## GOAL OF THE EXERCISE
Edit the rows from the line with "Click the Cementir" to the line with "click(157, 706)" by swapping "Partners" for "Sponsors", and give back only those lines with nothing else changed.

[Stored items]
▼

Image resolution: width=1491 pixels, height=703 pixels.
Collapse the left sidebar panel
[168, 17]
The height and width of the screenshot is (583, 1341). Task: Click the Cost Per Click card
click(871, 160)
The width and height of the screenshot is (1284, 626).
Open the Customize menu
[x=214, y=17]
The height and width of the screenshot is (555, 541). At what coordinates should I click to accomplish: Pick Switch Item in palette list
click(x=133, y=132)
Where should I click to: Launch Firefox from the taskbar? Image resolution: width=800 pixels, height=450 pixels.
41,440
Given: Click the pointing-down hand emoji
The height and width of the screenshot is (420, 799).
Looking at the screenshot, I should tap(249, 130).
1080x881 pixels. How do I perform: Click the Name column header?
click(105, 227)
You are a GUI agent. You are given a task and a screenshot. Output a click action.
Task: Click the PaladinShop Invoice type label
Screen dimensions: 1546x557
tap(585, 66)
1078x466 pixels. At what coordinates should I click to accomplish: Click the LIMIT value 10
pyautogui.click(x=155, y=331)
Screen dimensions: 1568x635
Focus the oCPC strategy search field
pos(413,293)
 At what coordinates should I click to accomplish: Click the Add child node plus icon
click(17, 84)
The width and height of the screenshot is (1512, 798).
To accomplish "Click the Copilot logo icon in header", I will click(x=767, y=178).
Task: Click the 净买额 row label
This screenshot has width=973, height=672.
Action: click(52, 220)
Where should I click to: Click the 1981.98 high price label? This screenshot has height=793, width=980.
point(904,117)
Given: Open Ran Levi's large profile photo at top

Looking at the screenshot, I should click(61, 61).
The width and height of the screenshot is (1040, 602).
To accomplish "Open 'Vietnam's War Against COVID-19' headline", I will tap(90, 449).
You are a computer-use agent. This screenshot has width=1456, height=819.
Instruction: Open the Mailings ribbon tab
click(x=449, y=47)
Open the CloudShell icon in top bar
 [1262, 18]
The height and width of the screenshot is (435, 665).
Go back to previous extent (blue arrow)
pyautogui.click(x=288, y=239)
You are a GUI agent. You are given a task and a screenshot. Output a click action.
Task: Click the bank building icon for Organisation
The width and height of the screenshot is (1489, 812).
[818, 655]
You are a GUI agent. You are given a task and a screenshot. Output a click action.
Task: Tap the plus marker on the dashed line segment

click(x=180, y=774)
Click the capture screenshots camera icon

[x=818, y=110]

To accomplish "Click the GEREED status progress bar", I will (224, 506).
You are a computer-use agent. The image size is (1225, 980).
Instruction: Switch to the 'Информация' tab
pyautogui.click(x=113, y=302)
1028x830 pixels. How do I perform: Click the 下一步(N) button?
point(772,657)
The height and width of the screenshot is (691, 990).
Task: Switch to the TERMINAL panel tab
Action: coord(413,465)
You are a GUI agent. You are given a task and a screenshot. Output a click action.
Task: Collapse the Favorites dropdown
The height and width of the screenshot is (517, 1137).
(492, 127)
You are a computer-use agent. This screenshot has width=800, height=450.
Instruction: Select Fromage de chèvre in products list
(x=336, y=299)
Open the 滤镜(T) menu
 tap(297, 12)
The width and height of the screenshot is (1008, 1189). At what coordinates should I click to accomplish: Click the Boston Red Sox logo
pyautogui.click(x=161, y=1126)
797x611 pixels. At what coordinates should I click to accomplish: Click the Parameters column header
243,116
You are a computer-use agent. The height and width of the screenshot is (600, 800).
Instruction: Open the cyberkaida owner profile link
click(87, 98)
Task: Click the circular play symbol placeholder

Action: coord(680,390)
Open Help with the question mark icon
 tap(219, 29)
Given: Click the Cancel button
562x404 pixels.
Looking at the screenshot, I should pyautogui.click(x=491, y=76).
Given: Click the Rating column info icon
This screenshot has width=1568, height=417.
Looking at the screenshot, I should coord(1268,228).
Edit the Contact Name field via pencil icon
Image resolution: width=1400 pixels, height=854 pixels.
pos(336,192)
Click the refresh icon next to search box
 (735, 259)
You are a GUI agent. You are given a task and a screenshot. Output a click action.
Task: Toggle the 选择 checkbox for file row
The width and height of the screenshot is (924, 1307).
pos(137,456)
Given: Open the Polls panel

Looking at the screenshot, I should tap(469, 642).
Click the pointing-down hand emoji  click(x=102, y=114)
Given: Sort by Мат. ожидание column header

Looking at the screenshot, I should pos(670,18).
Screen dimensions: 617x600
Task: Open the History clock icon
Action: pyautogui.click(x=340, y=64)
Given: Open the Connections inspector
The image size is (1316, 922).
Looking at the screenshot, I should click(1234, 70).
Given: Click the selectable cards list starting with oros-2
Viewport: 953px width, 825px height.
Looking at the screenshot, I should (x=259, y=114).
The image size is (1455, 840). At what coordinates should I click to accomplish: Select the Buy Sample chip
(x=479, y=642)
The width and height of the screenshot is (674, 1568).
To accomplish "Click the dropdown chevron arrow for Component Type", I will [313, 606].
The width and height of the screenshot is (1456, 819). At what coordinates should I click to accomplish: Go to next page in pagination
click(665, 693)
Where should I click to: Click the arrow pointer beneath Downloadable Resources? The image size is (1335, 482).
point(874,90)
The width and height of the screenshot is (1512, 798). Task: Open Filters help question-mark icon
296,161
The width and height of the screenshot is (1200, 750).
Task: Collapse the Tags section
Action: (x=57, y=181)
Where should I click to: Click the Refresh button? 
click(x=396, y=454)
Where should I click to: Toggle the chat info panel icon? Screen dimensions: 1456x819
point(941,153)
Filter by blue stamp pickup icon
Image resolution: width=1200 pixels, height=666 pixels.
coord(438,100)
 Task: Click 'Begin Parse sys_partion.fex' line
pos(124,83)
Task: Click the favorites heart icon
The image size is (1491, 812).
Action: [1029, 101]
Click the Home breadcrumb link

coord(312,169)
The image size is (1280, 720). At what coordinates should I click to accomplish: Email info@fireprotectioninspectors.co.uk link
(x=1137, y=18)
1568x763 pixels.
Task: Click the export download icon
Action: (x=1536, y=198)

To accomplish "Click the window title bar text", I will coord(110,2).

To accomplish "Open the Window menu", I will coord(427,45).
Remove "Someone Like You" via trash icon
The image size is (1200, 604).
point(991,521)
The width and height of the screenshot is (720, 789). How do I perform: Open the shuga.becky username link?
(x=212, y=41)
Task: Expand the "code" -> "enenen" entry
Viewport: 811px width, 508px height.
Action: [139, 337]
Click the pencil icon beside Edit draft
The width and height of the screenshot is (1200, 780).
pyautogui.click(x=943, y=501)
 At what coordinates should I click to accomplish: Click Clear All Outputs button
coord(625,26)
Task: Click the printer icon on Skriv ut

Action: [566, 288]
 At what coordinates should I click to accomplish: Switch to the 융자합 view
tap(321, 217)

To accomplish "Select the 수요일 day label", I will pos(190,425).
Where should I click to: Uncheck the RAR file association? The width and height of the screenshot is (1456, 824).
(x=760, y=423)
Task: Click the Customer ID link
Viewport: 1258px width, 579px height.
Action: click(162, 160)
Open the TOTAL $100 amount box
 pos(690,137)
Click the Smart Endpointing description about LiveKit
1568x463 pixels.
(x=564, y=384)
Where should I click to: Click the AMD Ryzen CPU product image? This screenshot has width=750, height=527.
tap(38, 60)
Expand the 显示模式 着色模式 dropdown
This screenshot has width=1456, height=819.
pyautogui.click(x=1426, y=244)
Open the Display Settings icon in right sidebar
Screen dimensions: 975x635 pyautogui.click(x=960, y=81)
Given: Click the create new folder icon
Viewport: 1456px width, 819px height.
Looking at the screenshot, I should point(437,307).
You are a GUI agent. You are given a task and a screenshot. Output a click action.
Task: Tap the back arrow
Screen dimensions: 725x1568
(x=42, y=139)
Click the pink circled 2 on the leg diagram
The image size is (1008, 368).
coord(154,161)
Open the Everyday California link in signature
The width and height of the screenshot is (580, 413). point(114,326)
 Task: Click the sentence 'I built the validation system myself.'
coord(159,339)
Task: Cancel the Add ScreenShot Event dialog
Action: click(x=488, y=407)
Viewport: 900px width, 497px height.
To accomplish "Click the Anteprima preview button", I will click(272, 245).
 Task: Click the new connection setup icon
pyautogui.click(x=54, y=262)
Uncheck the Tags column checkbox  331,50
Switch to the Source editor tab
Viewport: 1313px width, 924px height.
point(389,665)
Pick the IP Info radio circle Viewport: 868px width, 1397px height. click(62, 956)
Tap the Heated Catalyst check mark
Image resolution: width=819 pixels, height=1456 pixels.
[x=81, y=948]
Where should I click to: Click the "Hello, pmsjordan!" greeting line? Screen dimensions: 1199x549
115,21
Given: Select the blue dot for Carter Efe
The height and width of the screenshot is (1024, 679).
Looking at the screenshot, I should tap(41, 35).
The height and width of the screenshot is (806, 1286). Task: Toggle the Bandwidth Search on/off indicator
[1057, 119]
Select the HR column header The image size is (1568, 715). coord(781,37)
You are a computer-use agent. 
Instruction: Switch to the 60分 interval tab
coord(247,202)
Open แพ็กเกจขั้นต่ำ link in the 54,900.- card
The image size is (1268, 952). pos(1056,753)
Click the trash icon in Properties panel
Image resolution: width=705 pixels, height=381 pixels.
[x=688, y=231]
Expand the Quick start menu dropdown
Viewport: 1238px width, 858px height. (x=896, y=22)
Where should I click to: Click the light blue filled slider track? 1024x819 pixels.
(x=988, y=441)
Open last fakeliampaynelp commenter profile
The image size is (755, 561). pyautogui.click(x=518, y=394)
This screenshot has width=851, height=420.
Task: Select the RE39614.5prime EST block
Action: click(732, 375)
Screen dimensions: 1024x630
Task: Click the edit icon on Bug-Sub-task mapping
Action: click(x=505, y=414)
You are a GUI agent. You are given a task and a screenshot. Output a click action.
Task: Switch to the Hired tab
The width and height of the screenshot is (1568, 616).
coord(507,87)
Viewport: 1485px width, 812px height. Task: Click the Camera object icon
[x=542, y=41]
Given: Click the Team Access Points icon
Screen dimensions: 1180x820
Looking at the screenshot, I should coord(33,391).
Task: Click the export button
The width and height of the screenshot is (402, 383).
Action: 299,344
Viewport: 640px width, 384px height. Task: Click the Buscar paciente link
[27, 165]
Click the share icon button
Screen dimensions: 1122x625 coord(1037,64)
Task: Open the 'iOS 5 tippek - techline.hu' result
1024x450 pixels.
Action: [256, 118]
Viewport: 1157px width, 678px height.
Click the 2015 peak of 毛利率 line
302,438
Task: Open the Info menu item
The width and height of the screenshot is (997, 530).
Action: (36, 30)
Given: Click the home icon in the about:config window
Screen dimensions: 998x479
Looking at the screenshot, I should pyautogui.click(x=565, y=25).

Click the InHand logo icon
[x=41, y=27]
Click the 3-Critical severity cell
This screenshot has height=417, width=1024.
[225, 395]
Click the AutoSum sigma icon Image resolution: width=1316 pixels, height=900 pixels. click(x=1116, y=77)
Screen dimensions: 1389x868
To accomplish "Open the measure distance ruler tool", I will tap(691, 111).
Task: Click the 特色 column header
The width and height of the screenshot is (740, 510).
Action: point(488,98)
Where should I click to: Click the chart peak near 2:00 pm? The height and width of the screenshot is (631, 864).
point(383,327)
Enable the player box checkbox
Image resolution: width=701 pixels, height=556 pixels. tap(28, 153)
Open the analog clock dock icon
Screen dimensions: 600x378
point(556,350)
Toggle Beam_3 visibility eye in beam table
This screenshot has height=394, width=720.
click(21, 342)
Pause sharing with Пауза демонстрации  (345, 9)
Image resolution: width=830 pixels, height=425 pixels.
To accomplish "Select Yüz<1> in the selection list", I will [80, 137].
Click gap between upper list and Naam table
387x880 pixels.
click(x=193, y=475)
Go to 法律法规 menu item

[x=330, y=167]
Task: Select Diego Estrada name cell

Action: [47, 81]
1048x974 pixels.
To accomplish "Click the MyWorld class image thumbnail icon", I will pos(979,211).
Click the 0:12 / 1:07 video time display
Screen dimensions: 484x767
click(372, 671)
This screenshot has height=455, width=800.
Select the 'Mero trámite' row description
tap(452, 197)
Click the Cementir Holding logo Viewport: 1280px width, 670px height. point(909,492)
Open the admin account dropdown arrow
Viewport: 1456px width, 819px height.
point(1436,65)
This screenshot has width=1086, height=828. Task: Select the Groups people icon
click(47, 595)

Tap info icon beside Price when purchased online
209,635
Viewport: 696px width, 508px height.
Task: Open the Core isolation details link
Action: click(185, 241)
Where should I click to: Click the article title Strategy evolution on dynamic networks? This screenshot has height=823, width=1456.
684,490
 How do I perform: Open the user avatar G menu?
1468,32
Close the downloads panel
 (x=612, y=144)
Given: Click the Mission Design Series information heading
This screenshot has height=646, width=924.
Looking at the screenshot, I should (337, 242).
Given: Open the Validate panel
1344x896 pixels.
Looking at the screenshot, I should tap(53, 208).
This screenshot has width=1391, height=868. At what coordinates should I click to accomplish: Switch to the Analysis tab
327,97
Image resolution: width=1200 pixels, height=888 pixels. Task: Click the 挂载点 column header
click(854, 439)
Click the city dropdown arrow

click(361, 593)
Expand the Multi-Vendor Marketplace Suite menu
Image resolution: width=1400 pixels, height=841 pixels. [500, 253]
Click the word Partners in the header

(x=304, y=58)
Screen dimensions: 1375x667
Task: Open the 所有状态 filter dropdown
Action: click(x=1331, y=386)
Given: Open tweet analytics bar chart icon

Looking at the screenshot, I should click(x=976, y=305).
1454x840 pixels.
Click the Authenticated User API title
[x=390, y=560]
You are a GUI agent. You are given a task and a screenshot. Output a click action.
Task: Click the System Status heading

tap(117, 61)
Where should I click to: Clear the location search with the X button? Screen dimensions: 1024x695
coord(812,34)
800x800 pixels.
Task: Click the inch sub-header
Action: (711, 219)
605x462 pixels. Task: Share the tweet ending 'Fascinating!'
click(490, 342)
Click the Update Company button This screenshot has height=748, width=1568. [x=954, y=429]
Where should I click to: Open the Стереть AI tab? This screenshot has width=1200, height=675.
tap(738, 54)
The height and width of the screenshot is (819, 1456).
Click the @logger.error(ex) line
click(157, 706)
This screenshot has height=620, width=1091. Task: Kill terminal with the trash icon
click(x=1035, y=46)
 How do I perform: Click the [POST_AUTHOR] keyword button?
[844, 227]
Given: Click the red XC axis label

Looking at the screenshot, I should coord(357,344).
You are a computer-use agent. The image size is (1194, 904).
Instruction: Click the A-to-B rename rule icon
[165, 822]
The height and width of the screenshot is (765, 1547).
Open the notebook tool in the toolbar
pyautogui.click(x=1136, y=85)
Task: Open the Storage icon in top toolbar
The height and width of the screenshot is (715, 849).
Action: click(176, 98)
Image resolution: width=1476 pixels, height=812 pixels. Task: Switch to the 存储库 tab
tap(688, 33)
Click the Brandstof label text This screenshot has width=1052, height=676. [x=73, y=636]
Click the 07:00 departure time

▲

## IN RESPONSE
Click the Cementir Holding logo Viewport: 1280px width, 670px height. point(909,492)
Open the admin account dropdown arrow
Viewport: 1456px width, 819px height.
point(1436,65)
This screenshot has width=1086, height=828. Task: Select the Groups people icon
click(47, 595)

Tap info icon beside Price when purchased online
209,635
Viewport: 696px width, 508px height.
Task: Open the Core isolation details link
Action: click(185, 241)
Where should I click to: Click the article title Strategy evolution on dynamic networks? This screenshot has height=823, width=1456.
684,490
 How do I perform: Open the user avatar G menu?
1468,32
Close the downloads panel
 (x=612, y=144)
Given: Click the Mission Design Series information heading
This screenshot has height=646, width=924.
Looking at the screenshot, I should (337, 242).
Given: Open the Validate panel
1344x896 pixels.
Looking at the screenshot, I should tap(53, 208).
This screenshot has width=1391, height=868. At what coordinates should I click to accomplish: Switch to the Analysis tab
327,97
Image resolution: width=1200 pixels, height=888 pixels. Task: Click the 挂载点 column header
click(854, 439)
Click the city dropdown arrow

click(361, 593)
Expand the Multi-Vendor Marketplace Suite menu
Image resolution: width=1400 pixels, height=841 pixels. [500, 253]
Click the word Sponsors in the header

(x=304, y=58)
Screen dimensions: 1375x667
Task: Open the 所有状态 filter dropdown
Action: click(x=1331, y=386)
Given: Open tweet analytics bar chart icon

Looking at the screenshot, I should click(x=976, y=305).
1454x840 pixels.
Click the Authenticated User API title
[x=390, y=560]
You are a GUI agent. You are given a task and a screenshot. Output a click action.
Task: Click the System Status heading

tap(117, 61)
Where should I click to: Clear the location search with the X button? Screen dimensions: 1024x695
coord(812,34)
800x800 pixels.
Task: Click the inch sub-header
Action: (711, 219)
605x462 pixels. Task: Share the tweet ending 'Fascinating!'
click(490, 342)
Click the Update Company button This screenshot has height=748, width=1568. [x=954, y=429]
Where should I click to: Open the Стереть AI tab? This screenshot has width=1200, height=675.
tap(738, 54)
The height and width of the screenshot is (819, 1456).
Click the @logger.error(ex) line
click(157, 706)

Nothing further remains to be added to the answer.